◆ Goal of the exercise
Would you count the lines below that contain the string "will" and reply with that number only?

◆ Stored items
====

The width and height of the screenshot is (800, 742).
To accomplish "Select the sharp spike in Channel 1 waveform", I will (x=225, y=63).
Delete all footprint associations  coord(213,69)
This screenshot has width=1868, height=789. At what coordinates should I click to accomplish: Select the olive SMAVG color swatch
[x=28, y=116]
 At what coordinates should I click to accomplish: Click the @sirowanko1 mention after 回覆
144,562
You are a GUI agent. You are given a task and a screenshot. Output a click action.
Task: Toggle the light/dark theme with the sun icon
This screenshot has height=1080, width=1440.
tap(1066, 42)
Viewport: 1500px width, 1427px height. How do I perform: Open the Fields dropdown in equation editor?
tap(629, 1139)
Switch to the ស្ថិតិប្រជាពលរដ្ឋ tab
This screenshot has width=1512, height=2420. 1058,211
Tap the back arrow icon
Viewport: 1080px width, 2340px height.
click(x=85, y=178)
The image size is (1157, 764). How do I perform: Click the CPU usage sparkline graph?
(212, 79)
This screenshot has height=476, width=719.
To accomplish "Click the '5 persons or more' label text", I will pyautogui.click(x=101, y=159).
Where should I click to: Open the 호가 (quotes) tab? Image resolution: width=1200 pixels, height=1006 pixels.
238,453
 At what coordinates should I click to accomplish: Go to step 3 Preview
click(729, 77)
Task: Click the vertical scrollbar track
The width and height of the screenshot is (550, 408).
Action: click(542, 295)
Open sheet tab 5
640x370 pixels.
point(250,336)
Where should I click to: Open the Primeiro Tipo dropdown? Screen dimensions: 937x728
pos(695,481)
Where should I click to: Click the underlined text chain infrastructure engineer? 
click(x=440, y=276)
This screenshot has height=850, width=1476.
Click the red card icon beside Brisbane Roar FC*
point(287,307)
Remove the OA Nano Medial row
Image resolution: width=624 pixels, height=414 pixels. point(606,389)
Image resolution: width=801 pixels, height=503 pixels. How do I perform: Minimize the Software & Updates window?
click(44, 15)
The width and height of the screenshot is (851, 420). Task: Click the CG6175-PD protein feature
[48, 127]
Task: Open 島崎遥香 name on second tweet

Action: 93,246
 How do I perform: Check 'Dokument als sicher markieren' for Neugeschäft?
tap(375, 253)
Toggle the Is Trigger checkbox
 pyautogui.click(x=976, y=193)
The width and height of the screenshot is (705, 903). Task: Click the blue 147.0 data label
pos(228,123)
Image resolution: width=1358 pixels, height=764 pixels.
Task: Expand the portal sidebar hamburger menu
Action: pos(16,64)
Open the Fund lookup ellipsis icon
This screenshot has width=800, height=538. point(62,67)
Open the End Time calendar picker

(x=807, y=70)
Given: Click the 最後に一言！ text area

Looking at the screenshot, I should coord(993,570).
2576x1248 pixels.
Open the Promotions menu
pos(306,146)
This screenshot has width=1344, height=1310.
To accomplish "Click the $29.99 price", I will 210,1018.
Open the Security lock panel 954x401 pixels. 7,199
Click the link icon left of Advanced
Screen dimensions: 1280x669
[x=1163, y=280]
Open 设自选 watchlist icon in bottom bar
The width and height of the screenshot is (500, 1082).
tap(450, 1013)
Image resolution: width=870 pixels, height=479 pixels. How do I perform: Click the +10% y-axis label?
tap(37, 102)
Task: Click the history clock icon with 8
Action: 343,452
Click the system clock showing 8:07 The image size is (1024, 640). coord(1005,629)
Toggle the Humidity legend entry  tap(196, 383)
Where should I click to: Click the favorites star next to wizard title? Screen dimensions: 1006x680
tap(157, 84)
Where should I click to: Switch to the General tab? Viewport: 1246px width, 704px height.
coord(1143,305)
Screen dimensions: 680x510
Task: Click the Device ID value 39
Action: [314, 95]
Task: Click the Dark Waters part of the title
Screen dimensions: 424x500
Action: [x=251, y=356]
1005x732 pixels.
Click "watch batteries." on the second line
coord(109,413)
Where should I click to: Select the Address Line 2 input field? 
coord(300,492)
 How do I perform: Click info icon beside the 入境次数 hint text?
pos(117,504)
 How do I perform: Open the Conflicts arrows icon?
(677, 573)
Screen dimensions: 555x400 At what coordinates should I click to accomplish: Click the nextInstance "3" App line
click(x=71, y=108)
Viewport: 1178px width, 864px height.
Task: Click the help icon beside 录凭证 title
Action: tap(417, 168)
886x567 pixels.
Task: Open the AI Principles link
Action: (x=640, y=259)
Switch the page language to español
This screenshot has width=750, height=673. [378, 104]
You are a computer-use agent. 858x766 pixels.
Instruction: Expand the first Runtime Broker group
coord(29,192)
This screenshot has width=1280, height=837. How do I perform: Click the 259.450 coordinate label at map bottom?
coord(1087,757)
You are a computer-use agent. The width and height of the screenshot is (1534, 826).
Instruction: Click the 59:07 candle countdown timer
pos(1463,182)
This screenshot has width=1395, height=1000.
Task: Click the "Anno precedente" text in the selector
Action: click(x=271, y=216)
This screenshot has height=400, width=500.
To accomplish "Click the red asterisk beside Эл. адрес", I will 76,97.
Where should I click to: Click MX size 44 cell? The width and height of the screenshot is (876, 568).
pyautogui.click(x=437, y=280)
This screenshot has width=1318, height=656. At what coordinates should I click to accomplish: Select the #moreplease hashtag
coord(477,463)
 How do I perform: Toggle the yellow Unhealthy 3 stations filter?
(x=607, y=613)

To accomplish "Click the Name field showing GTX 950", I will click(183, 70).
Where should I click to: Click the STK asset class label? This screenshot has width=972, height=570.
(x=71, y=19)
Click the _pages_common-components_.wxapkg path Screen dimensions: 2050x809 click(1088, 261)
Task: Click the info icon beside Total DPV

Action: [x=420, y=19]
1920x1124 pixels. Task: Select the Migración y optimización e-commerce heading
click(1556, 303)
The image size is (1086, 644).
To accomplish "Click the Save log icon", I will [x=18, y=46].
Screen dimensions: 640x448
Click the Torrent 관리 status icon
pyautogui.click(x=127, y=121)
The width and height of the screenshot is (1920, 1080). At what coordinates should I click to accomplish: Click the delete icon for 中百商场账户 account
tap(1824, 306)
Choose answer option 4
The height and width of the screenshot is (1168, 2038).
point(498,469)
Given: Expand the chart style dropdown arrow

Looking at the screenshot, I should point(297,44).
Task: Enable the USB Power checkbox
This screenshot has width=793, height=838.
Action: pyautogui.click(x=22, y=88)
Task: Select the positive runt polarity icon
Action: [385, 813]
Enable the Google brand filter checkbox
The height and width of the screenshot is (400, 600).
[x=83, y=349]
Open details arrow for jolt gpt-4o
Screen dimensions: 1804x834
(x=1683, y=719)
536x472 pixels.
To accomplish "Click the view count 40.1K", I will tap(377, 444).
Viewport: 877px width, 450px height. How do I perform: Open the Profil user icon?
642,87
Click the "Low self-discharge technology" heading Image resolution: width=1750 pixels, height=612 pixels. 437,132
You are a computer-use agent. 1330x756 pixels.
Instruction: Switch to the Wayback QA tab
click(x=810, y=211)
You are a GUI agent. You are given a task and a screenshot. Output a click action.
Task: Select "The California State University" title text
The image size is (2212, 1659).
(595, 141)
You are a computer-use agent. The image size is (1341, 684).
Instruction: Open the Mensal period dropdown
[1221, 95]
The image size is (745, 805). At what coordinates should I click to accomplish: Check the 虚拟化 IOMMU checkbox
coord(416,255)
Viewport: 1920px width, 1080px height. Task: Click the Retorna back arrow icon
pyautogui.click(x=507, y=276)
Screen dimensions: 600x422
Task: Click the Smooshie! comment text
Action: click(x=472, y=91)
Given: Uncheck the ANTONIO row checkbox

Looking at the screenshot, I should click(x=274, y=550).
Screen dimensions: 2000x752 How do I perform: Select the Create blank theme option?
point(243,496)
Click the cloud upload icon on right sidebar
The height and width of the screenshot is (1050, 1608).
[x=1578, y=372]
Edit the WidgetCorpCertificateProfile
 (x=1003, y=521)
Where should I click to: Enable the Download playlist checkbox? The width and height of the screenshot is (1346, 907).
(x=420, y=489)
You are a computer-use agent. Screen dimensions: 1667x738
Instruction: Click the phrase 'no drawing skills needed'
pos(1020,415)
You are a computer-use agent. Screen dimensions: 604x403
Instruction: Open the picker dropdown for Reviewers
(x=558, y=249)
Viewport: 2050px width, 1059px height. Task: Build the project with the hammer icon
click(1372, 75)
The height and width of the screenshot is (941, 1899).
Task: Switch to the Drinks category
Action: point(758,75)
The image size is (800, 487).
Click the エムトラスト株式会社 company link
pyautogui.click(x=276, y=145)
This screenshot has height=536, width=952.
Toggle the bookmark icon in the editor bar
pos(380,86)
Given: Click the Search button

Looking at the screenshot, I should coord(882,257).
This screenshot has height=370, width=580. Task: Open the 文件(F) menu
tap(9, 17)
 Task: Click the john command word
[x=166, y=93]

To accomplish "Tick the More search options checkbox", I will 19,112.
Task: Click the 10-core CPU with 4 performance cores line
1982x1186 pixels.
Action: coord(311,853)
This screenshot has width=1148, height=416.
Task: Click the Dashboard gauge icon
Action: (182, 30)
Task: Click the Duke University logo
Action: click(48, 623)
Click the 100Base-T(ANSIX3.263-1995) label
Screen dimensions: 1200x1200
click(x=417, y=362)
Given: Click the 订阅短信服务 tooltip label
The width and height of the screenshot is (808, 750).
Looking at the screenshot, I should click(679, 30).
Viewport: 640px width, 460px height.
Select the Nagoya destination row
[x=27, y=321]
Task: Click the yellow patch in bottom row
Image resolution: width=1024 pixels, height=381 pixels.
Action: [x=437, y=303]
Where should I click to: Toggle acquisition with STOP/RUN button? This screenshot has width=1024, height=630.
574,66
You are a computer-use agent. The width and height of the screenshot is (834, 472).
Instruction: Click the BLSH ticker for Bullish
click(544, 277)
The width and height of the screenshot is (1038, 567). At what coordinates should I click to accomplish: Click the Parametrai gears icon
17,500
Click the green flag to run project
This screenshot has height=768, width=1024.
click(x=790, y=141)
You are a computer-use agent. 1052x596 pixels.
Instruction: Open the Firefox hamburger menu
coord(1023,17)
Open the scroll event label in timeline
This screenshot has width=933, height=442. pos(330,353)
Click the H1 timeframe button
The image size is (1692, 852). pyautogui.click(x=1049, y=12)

====

◆ Written solution
8